Try it →
In the passage below on pregnancy and menopause, which grooming chores does the writer list to show that lady parts are high maintenance?

Given passage →

2. PREGNANCY AND CHILDBIRTH So if and when you finally get your head wrapped around having to bleed the majority of your life and all that it entails you hit another BAM! (It’s like a diabolical and intelligent bomb between your legs, really.) The typical modern day woman spends a great deal of years trying not to be pregnant. Who would have thought that you’d be begging to have your period? Because unlike the menstrual cycle, this fun element comes with a lifetime commitment. The power and significance of a woman’s body cannot be overlooked and belittled, even if just for this one fact. It can grow and build a whole other person….sometimes more than one at the same time….(and from the inside!!!) Then you realize all those lovely symptoms caused by the menstrual cycle were just a warm up to get ready for a nine month marathon with a grand finale complete with fireworks and a water slide! (Sorry. I immediately regretted writing that after it was typed.)

3. MENOPAUSE We have already established that the vagina is a diva. Well what kind of diva would she be if she didn’t go out with another….you guessed it, BAM! I’m only 30, so I don’t fully understand or really want to understand all what goes on with menopause except that the vagina, after years of villainy and triumph, goes into retirement. (No thank you to the infomercials about painful sex after menopause. It’s like nails on the chalkboard every time I see it. Uggh!) These just seem like the top three reasons why it’s hard work having a vagina. There are plenty of others. For example, lady parts are high maintenance. Clean it. Wax it. Shave it. Whatever your preference. If you’re sexually active, getting all your parts ready for an audience can be equivalent to primping a debutante for a ball. What can I say? She’s a diva. Obviously it would vary, but I wonder how much time the average woman spends tending to her genital region. (Or more so, who would look into something like that, and how? I hope that’s not a tax funded study……) It’s easier for a woman to contract a sexually transmitted disease or infection than a man. Mostly because we’re just…..more open. It’s like a scary vortex, an important vortex, but scary nonetheless, but still needs the extra maintenance of protecting. And hello……sex! It is literally like a mystery box down there. It seems so easy for men to get aroused and to finish to completion. If sex was like an amusement park ride, men would be like your classic roller coaster. Sure some have loops or tunnels, but it’s the same basic concept, and they always reach the destination —unless something extraordinary or tragic happens. Women are like a continually changing maze that doubles as a fun house. Not only are no two vaginas alike, but every orgasm is different, even with the same woman. Like I said, having a vagina is a lot of work. So how do you explain to a new relationship about the evil demon that lies within the depth of your thighs? Hopefully he’s not a jerk and knows a thing or two….(can I get an amen?) How do you explain, “That wasn’t me, that was just my vagina talking?” I’m not crazy, just hormonal. And no, don’t you talk about my PMS! ….I need chocolate.

Input data →
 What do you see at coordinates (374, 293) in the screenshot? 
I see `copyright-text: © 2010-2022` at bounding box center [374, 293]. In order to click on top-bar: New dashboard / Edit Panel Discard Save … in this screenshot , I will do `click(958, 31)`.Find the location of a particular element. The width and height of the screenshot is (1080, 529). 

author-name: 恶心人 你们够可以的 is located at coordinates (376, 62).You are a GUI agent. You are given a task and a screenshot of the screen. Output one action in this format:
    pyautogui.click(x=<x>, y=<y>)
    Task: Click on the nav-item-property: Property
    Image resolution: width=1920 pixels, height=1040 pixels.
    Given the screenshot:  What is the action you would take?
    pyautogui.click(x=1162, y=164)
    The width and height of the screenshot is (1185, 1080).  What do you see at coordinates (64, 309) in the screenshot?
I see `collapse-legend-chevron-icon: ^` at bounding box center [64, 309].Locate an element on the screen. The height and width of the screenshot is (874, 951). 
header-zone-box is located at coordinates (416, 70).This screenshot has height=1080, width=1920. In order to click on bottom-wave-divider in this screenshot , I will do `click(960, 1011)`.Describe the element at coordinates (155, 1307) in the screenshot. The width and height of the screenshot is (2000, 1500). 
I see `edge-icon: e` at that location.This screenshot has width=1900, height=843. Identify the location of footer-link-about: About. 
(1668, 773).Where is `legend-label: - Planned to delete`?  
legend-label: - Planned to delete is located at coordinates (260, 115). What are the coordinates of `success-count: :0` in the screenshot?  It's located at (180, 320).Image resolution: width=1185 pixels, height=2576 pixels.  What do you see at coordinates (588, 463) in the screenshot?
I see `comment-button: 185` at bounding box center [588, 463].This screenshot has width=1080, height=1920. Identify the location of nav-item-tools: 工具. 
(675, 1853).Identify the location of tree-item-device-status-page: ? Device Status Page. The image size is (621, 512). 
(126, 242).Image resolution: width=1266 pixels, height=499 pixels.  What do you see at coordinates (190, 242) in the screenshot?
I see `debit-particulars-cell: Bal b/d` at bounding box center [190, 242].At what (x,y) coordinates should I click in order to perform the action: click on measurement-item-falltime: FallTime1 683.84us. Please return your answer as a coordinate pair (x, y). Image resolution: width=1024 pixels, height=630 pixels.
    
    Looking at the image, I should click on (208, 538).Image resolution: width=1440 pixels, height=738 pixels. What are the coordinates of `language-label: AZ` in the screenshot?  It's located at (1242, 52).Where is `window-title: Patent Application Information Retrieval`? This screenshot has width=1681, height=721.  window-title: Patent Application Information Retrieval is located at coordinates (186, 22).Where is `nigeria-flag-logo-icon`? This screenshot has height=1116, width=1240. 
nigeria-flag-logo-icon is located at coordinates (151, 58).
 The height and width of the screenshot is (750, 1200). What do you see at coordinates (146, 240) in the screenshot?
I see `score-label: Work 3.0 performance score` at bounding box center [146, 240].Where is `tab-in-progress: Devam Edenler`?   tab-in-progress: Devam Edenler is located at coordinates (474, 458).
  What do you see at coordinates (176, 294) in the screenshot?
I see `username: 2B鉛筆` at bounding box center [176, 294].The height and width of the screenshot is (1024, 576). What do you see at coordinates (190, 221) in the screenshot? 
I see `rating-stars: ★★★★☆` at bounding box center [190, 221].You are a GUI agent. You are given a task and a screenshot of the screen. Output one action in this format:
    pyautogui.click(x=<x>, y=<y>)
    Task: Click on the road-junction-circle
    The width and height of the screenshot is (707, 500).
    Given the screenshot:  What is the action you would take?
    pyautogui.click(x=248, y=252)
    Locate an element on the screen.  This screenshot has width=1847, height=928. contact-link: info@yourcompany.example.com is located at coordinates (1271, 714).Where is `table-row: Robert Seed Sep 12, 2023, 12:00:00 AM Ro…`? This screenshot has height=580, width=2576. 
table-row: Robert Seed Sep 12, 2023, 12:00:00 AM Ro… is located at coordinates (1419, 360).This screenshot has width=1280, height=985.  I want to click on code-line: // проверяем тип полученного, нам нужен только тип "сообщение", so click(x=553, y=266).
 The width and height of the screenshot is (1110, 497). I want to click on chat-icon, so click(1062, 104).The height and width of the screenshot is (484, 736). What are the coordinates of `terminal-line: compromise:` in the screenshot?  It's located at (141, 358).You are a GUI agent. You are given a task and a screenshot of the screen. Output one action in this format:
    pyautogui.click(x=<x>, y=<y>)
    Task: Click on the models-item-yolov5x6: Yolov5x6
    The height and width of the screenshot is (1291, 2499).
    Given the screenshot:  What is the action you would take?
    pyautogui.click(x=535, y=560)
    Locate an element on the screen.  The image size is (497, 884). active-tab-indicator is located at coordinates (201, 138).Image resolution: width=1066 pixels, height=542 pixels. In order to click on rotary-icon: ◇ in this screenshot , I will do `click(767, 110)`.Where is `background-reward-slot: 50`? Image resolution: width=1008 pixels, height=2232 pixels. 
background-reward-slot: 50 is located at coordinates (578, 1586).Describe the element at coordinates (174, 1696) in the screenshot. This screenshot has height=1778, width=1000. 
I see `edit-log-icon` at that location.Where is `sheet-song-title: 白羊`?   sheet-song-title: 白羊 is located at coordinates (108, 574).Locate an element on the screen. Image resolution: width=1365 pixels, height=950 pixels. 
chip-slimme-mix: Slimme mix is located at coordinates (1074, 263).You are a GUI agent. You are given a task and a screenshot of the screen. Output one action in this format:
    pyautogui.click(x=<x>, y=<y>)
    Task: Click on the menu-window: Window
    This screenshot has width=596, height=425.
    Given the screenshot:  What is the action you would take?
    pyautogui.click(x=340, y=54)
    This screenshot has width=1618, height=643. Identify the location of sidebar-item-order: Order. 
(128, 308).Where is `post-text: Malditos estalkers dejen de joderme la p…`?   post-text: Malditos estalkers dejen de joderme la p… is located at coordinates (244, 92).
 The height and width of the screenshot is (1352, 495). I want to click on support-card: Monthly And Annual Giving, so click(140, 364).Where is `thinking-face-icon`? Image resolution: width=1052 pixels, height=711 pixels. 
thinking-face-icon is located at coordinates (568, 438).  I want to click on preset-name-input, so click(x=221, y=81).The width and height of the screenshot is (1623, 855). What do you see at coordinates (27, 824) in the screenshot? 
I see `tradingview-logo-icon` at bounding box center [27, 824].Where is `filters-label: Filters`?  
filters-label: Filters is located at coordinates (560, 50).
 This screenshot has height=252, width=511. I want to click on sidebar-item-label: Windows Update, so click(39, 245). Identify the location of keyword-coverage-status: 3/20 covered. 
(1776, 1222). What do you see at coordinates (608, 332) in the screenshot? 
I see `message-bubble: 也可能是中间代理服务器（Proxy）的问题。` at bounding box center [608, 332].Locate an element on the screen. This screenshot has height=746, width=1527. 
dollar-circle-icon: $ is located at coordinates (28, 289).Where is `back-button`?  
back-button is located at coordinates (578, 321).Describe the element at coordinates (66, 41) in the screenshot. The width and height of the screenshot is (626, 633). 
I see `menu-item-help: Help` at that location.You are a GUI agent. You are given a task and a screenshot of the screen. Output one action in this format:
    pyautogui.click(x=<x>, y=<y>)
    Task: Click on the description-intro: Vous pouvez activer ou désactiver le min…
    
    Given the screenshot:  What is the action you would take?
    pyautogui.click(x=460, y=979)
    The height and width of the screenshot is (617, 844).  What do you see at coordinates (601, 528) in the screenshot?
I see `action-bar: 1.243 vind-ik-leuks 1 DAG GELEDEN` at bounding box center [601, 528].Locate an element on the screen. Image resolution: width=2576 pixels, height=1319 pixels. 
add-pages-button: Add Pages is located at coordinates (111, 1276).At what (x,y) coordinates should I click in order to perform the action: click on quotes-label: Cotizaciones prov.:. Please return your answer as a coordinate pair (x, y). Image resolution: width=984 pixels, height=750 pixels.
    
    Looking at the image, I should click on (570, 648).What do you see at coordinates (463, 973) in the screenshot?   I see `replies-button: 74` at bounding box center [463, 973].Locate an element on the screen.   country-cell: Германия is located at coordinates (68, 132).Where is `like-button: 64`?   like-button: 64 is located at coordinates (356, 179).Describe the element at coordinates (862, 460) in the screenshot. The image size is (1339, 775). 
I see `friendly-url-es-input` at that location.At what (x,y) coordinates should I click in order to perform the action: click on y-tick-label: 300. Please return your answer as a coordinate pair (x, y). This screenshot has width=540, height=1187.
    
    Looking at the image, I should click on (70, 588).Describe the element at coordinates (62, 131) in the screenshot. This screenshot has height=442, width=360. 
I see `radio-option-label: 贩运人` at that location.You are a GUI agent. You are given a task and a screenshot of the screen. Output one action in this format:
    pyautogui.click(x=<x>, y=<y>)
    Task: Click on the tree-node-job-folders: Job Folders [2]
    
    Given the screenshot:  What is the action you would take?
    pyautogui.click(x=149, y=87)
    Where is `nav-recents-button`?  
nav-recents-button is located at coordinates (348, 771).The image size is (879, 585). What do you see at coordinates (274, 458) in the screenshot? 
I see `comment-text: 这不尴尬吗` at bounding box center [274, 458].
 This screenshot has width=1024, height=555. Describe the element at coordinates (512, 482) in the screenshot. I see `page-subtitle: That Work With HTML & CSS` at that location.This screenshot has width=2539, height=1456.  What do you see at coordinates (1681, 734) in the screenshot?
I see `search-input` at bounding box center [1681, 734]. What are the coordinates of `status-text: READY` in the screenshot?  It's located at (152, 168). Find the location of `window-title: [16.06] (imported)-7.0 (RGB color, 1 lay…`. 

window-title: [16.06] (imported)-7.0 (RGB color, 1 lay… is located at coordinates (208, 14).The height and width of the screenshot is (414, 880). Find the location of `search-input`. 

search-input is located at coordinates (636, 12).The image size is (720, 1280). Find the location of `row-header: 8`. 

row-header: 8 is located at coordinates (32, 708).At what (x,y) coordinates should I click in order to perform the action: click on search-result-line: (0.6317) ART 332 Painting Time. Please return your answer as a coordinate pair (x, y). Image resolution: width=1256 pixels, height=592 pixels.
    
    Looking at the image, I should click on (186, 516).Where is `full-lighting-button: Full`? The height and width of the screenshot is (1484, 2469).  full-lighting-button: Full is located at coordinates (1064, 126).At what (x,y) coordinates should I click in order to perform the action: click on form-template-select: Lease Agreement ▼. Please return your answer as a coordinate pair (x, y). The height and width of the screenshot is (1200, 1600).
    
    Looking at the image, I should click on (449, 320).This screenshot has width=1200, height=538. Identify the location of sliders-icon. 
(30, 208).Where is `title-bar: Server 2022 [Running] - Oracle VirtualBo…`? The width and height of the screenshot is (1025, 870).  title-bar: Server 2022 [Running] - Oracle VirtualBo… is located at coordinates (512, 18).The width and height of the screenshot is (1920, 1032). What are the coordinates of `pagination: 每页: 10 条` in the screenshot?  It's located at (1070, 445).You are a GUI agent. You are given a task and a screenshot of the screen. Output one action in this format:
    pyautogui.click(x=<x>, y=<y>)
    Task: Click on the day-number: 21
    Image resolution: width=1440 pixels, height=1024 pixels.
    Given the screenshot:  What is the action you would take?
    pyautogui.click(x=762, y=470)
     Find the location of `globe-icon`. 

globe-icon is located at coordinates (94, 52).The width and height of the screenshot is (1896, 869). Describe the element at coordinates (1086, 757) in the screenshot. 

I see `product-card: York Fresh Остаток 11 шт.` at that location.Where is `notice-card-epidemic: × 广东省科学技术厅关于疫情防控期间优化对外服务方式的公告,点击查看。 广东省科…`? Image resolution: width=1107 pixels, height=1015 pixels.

Answer for the task →
Clean it, wax it, shave it.